Humanizm
Introwertyzm na co dzień. Tak spokój staje się kluczem do sukcesu
22 listopada 2024
W chwili gdy decydują się losy nauczycielskich pensji, sytuacja w parlamencie przybrała kształt quasi-operetkowy
Polska na mapie nauczycielskich strajków generalnych wciąż zalicza się do tych krajów, których rząd zignorował postulaty nauczycieli. I choć wraz z rozpoczęciem matur polski system edukacji powrócił do dawnego porządku, to nauczyciele deklarują kontynuację protestu.
Do tej pory z politykami porozumieli się pedagodzy z Włoch i Portugalii. W przypadku ostatniego z wymienionych krajów sytuacja w parlamencie przybrała kształt quasi-operetkowej.
Dzięki prowadzonym od dziewięciu lat masowym protestom pensje portugalskich nauczycieli mają zacząć wzrastać po odblokowaniu ustawy gwarantującej system awansów i podwyżek dla belfrów szkół publicznych. Inicjatywa ta została zawieszona na lata jako środek „redukcji kosztów”.

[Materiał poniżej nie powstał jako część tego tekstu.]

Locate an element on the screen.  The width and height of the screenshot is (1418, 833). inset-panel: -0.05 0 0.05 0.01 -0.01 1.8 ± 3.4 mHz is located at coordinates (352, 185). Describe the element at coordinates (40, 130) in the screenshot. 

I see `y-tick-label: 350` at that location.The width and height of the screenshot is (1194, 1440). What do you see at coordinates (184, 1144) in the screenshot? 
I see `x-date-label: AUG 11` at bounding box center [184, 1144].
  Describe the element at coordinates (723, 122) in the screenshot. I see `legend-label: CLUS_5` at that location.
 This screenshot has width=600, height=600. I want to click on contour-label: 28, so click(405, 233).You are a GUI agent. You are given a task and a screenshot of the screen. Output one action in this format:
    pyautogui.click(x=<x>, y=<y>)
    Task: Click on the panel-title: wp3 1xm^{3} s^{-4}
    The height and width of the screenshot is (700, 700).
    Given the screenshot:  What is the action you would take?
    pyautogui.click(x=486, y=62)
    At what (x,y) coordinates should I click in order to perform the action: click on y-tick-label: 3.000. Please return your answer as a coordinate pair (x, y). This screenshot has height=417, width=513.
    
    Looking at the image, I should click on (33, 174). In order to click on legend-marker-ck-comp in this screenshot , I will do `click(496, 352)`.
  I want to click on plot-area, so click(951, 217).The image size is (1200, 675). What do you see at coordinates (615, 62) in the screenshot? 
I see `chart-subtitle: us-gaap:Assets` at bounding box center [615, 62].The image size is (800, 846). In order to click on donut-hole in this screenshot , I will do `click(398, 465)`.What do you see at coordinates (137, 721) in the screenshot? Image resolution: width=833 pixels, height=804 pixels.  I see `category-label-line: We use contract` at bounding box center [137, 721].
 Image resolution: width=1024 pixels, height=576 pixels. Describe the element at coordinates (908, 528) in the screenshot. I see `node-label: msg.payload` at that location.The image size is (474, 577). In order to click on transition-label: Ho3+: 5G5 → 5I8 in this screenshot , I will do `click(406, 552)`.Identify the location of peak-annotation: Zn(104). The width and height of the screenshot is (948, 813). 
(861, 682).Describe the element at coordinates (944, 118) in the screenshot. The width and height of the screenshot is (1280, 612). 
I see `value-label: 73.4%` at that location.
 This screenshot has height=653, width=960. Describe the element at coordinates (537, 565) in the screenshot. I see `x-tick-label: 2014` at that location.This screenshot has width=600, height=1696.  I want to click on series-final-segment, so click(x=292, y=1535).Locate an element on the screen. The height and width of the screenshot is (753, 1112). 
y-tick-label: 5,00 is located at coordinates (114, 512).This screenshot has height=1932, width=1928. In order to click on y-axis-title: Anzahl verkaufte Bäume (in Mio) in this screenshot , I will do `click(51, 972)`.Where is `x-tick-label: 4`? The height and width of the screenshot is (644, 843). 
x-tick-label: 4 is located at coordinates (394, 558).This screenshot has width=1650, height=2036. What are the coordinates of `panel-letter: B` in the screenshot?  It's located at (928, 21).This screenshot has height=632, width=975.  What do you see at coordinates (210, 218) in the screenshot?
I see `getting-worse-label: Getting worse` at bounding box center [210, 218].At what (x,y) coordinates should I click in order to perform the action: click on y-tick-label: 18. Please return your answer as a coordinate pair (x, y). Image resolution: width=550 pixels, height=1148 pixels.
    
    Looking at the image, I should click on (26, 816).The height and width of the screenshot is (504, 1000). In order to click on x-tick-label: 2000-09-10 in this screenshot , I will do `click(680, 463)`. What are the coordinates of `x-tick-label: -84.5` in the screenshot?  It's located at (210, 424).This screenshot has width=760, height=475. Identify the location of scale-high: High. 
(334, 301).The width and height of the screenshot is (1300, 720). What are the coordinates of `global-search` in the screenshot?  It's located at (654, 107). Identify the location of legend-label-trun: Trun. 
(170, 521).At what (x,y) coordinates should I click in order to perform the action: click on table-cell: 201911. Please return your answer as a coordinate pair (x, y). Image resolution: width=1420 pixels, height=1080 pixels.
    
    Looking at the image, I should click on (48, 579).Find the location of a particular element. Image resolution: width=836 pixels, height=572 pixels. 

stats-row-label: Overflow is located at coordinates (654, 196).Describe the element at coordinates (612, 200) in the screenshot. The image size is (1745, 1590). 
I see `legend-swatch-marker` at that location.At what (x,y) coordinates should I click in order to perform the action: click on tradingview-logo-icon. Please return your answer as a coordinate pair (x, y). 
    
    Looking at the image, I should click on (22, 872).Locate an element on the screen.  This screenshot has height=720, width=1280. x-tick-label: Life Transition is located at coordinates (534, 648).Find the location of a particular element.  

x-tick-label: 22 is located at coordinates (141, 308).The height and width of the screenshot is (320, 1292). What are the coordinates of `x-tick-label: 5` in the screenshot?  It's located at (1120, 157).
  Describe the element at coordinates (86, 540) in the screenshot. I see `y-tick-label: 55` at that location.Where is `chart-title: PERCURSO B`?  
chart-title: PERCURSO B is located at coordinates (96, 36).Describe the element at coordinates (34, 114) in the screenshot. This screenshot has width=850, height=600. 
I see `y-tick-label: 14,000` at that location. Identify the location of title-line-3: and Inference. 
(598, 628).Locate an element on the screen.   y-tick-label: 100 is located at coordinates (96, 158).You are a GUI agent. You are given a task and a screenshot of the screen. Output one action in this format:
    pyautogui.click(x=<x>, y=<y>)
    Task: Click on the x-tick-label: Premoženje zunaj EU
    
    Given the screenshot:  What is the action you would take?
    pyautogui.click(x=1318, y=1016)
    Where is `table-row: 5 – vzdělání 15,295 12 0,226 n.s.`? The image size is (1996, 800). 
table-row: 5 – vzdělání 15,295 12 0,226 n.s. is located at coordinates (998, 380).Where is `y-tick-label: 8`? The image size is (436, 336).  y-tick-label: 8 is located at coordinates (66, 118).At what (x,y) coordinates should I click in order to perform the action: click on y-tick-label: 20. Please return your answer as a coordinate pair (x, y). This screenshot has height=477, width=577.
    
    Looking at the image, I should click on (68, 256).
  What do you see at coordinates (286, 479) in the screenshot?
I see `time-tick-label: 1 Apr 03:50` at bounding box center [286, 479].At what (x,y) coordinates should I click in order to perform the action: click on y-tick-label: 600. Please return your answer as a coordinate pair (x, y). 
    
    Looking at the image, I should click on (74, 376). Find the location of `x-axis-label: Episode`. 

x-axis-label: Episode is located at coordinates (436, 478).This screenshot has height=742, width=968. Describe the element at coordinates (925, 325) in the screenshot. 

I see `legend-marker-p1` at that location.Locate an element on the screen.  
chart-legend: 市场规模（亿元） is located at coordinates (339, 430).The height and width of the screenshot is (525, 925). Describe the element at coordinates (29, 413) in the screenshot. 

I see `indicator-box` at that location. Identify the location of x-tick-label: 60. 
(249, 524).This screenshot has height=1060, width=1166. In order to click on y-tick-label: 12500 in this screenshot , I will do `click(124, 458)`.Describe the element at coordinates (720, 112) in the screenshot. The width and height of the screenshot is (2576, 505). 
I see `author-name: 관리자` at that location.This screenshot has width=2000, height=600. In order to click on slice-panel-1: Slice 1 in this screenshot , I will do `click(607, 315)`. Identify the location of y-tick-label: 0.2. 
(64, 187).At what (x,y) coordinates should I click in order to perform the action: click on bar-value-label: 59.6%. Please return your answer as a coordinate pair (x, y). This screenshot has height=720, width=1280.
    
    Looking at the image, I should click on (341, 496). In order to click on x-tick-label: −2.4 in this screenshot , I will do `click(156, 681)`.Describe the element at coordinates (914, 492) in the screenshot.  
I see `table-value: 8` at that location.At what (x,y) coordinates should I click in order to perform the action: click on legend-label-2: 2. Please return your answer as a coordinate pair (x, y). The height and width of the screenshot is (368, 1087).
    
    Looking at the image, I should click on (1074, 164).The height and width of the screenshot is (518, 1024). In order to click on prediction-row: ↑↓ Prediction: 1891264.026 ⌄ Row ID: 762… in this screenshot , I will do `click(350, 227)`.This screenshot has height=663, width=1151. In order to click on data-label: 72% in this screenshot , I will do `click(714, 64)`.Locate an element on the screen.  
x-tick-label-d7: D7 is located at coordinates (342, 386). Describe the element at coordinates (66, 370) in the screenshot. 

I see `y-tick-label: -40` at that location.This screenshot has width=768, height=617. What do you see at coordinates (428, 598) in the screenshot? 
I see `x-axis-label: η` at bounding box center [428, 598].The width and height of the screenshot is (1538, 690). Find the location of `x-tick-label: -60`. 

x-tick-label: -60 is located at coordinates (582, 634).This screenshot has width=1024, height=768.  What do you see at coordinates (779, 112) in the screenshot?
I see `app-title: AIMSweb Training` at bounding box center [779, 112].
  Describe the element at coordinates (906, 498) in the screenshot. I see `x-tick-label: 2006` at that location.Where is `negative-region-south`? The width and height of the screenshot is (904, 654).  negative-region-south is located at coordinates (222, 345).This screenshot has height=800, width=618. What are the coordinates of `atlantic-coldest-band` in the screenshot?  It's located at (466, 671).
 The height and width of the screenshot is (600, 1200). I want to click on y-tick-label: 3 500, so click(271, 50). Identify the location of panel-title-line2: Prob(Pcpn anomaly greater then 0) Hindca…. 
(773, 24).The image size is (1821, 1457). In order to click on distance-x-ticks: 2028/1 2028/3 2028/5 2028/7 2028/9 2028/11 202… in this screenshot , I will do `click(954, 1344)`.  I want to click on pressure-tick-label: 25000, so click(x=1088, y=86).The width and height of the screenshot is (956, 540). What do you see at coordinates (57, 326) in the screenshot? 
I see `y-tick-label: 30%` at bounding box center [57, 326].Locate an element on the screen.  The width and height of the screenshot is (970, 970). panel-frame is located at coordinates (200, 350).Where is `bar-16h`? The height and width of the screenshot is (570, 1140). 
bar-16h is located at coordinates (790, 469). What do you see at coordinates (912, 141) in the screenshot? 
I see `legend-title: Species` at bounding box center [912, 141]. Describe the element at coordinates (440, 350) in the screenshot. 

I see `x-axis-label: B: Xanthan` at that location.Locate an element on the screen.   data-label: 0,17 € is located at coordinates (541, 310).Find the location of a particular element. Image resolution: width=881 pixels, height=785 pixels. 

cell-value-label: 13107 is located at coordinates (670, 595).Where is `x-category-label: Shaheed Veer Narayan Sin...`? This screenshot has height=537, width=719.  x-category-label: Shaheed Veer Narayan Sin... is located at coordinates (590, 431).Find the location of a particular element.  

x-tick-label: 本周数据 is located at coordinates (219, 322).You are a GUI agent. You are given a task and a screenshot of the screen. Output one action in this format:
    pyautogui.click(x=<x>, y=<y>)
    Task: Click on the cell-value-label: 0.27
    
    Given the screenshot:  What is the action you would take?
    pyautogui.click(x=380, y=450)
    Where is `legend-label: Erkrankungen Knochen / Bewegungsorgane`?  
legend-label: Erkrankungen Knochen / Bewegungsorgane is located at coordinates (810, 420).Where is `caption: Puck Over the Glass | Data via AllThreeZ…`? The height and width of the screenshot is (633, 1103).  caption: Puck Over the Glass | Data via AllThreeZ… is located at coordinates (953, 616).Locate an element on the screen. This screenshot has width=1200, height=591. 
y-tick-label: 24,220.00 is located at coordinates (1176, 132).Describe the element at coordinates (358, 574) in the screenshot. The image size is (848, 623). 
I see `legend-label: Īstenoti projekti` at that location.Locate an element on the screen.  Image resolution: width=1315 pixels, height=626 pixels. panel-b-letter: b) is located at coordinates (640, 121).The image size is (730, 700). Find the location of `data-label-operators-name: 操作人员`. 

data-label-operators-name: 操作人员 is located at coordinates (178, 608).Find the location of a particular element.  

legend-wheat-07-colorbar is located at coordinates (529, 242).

2 maja posłowie wszystkich opozycyjnych ugrupowań przegłosowali nieprzychylną nauczycielom, sprawującą władzę Partię Socjalistyczną. Premier António Costa ostrzega, że odblokowanie zarobków nauczycieli pochłonie ok. 800 mln euro rocznie.
Taka kwota znacznie przerasta możliwości portugalskiego budżetu. Prezes Rady Ministrów spodziewa się strajkowego paraliżu państwa, gdy inni pracownicy budżetówki, zachęceni efektywnym strajkiem nauczycieli, zaczną domagać się podwyżek.
Nietypowy spór premiera z większością parlamentarną opisuje agencja Associated Press, cytując wyjaśnienia szefa socjalistycznego gabinetu, w których oświadcza on, że od 2015 r. spełniono wszystkie obietnice dane Portugalczykom. António Costa zapowiedział, że rząd Partii Socjalistycznej poda się do dymisji, jeśli ustawa zostanie przyjęta. „Gdyby weszła ona w życie, musielibyśmy m.in. podnieść podatki. A tego nie chcę” – powiedział premier.
„Wystąpienie Costy to nic innego jak teatr” – podsumował Rui Rio, cytowany przez PAP lider centroprawicowej PSD, największej opozycyjnej partii w parlamencie. Inni politycy nie używają tak łagodnych słów, by zdefiniować zachowanie premiera. Określają je mianem „szantażu”, „gry przedwyborczej”, a nawet „zamachem na demokrację”.
„Nie może być tak, że premier obraża się na większość parlamentarną, bo zagłosowała wbrew jego myśli” – mówi w rozmowie z Holistic.news portugalski nauczyciel Abel Arano. „Portugalię stać na wyrównanie naszych pensji. To premier jest populistą i próbuje ugrać kapitał polityczny na kryzysie panującym w oświacie” – dodaje.
6 października Portugalczycy pójdą do urn, by oddać głosy w wyborach parlamentarnych. Politycy opozycji zgodnie twierdzą, że wypowiedzi premiera są częścią kampanii poprzedzającej jesienną elekcję, podkreślając na łamach portugalskiej prasy, że obawy Costy o budżet są nieuzasadnione i przesadnie dramatyzowane.
Decyzję o dymisji portugalskiego rządu musiałby zaakceptować prezydent Marcelo Rebelo de Sousa. Jeśli ten zdecyduje się rozwiązać parlament, mogą odbyć się przyspieszone wybory – najwcześniej w połowie lipca.